Hispanic and African-American youth — groups that lean toward obesity — seem to be the preferred target of snack food companies.
According to a recent study by the University of Connecticut's Rudd Center for Food Policy & Obesity, junk food comprised 86% of ad spending on programming targeting blacks and 82% of spending on Spanish-language television in 2017. The Rudd Center is a research and policy group focused on combating childhood obesity.
Statistics show that nearly 26% of Hispanic youth and 22% of black youth are considered obese, vs. 14% of whites and 11% of Asians, according to the U.S.Centers for Disease Control and Prevention. The worst off, though, were Hispanic boys at 28%.
But is advertising really to blame for the obesity figures reported by the CDC?
The issue is much more complex, according to Dr. Rose Z. Gowen with Su Clínica, a network of health clinics in Texas’ lower Rio Grande Valley. The Valley is over 80% Hispanic and one of the poorest regions in the U.S. Over 38% of the population is obese.

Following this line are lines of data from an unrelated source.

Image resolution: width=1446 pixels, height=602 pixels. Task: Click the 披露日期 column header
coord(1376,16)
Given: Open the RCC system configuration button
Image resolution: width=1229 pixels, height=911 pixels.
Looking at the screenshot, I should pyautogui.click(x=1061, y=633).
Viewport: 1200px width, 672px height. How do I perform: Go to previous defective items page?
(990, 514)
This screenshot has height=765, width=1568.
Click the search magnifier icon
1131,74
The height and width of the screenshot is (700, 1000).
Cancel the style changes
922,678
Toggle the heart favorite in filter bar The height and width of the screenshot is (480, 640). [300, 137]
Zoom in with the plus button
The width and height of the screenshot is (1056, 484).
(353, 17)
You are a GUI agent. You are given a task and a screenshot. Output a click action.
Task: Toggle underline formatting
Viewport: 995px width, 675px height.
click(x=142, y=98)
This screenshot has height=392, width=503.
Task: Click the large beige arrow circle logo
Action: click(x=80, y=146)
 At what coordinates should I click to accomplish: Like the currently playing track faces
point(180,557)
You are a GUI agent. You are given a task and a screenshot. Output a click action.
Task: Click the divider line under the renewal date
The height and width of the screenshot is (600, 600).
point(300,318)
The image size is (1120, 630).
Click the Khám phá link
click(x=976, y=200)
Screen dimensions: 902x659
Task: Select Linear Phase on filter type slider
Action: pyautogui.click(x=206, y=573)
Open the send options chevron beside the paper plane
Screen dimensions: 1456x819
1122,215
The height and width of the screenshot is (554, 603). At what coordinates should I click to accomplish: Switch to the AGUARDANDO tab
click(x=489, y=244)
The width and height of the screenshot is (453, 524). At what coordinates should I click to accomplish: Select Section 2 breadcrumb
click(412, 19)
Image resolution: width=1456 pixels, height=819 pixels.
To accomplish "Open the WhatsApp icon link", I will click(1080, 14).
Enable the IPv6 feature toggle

“In certain areas that are lower income, cheaper and less healthy products are more readily available and promoted,” Dr. Gowen said. “There are food deserts where without a car, people don’t have access to fresh fruits and vegetables. When people don’t have a lot of money, they choose the cheapest options, which usually are not healthy.”
Packaged food advertisers who want to reach the right target for their products are targeting people who shouldn’t be using them.
Citing the Rudd study, CNN reported that only 3% of ad dollars were used to promote healthier food options in general, while programming targeting blacks received just 1% of those dollars and Spanish-language TV received less. They also said that Hispanic youth watching Spanish-language television were pretty much left out when it came to ads for options like nuts and fruits. Instead, nearly 20% of ads viewed were for candy.
I asked Dr. Gowen if restaurants were doing the same thing, and she said they were.
“People want to go out for the simple pleasure of eating with their families — but for it to be affordable, especially for lower income households, it has to be cheap. And back to what I said about packaged goods: Eating out cheap isn’t healthy either,” she said.
A trip to the Rio Grande Valley shows the proliferation of buffet-style restaurants — Asian, pizza, Golden Corral — and packed parking lots show their popularity with locals.
It’s easy to demonize the snack food industry. Based on this study, their marketing dollars are focused on selling less-healthful options to minorities. But they have the opportunity to balance that messaging with more healthful options. Think of the goodwill garnered in the community by balancing the candy and chip ads with some fruit and nut messaging.
It will take more than just some advertising. Dr. Gowen and other health-care practitioners are pushing for more active lifestyles and better food choices. But as marketing professionals, we know how often a message needs to be repeated before it takes hold.